A brief email exchange this week with this site’s editor-at-large raised the subject of the Olympics and how they might help the BBL. My response – one that I’ve been considering for some time – was that I thought it was a “red herring” for the league (perhaps not the most appropriate idiom, but I’ll explain later) and, reaching for my Book of American Basketball Terminology, that there would be little, if any, “upside” for the league post Olympics.
The fact that this was the last email in the exchange didn’t worry me – he’s a busy guy – but I thought it necessary to explain myself nonetheless. I don’t want to be doom and gloom, but I do think that too many people are putting too much hope in the Olympic dream.
There’s a myth that basketball is unpopular in this country, which simply isn’t true. It’s not the most popular sport by any means and gets very little mainstream press coverage, no doubt because of the strength of the professional league.

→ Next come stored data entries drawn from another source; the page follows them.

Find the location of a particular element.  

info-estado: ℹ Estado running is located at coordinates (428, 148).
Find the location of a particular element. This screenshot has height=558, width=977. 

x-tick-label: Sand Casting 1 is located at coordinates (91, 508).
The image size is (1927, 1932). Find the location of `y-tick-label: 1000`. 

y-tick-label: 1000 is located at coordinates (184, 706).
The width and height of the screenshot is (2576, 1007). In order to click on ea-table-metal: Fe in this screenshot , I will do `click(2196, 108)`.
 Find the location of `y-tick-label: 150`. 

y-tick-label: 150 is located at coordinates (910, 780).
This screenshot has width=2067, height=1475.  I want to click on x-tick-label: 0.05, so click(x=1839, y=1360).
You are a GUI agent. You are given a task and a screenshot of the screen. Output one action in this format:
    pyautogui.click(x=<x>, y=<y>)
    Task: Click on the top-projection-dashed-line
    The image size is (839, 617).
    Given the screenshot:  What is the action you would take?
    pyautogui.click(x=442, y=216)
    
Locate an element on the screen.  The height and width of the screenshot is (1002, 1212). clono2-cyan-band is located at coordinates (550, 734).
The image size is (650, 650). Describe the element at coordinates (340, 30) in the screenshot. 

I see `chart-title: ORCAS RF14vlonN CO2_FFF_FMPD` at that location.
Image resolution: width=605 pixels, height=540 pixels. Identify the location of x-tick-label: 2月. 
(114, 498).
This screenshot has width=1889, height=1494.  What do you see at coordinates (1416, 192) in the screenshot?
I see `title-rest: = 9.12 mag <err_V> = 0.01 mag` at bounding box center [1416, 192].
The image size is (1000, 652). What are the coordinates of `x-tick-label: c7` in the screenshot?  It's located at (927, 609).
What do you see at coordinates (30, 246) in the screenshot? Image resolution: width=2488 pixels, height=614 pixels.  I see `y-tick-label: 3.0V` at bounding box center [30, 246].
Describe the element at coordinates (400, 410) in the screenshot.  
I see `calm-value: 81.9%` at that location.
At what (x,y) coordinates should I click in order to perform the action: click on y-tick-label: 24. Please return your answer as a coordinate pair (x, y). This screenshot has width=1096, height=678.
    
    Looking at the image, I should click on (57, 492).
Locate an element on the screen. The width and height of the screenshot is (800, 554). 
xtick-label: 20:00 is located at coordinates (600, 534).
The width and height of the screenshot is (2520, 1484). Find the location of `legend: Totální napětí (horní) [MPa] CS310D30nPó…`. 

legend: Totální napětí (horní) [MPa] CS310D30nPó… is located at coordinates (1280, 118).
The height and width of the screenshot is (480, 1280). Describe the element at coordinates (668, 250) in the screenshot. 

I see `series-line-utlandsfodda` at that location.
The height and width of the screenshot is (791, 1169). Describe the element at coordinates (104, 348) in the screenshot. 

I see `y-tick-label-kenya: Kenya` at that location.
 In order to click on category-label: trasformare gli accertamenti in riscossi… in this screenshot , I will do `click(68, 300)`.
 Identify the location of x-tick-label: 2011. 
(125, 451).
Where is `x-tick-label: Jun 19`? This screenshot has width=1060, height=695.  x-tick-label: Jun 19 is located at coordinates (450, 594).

But participation levels are high across all age groups and attendances for major events are considerable. The sell-out crowds at the O2 Arena for the touring NBA games prove this, with Wikipedia telling me that games regularly sell out three months in advance and that even Team GB drew a crowd of 7244 for a Eurobasket 2009 qualification game. The New Jersey Nets and Toronto Raptors – two of the NBA’s least popular teams – sold out two games last year.
Granted the touring NBA shows provide a spectacle as much as a sporting event, but this shows that the fans and people with an interest in the sport are there, just that the vast majority of them don’t go to BBL games. I would doubt that there were 20,000 different people showing up to BBL games during the course of a whole season, never mind in a weekend.
There are probably a number of reasons for this, including geography. Not having a BBL team in London is probably a factor, but there have been London teams before that have gone bust without managing to tap into the potential of London’s large number of basketball fans.
But I think that the main reason for this is people’s perception of the BBL; that it’s unprofessional, that the standard is poor and, generally, that it’s not very good – something that I’m sure Olympic bandwagon fans will be all to aware of. Those of us who are fans of the BBL and go to games know that the standard isn’t the best in the world, but it is the highest standard of basketball in the country and is steadily improving.
We also know that it’s full of hard-working, honest professionals trying to make a career out of their passion and work their way up the ladder to bigger leagues. The league is competitive, exciting and unpredictable – all things that any sports fan craves. The excitement of some games already this season rivals any triple overtime NBA thriller – all the more so when the local team you support through thick and thin is involved.
It would, of course, be silly for the BBL not to try and capitalize on the Olympics and the potential new interest in the sport, but what can you realistically expect to happen? What impact did staging last year’s Trophy Final before the aforementioned Nets-Raptors game have? How do you reach these fans without the media being onside, something that is unlikely to happen once the Olympic flame leaves these shores.
While the Olympics will have the casual fans dusting off their Lakers caps – and probably create quite a few more of them depending on the success of Team GB – how many of them will you see at the Northgate Arena or the John Sandford Centre next season? Does admiring the World Class athleticism of LeBron James and Dwyane Wade mean that you’ll feel the same passion for the British game? Does seeing the best in the World at something automatically mean you’ll just as interested in a barely professional facsimile of it?
For the BBL to flourish there has to be a number of things happen, starting with realistic expectations of what it can eventually sustain. Cheap publicity stunts like trying to get Ron Artest to play here during the NBA lockout devalue the league. Spending money chasing after casual fans who’ve gotten into the sport watching Team USA at the Olympics will prove costly in both the short and long term.
The growth and continued existence of the league will come from areas that it’s already working to develop. It will come from the community work that teams do with coaching and visiting schools, and from word of mouth recommendations from people who’ve enjoyed their first experience. It will come from the support and sponsorship from local businesses. It will come from getting smarter and more engaged online, something that I know the league is looking at and sites like this help drive. It will come from loyal fans staying loyal and following their team through ups and downs.
Yes, it’s a slow process, there will be ups and downs and the league will probably never be one of Europe’s elite. Your team’s roster will see wholesale changes every year as players become too expensive or move up the ladder. But I’d much rather have a professional team on my doorstep that I can go and support for years to come than a league looking for a quick fix and putting all of its chips on the square marked “Olympics”.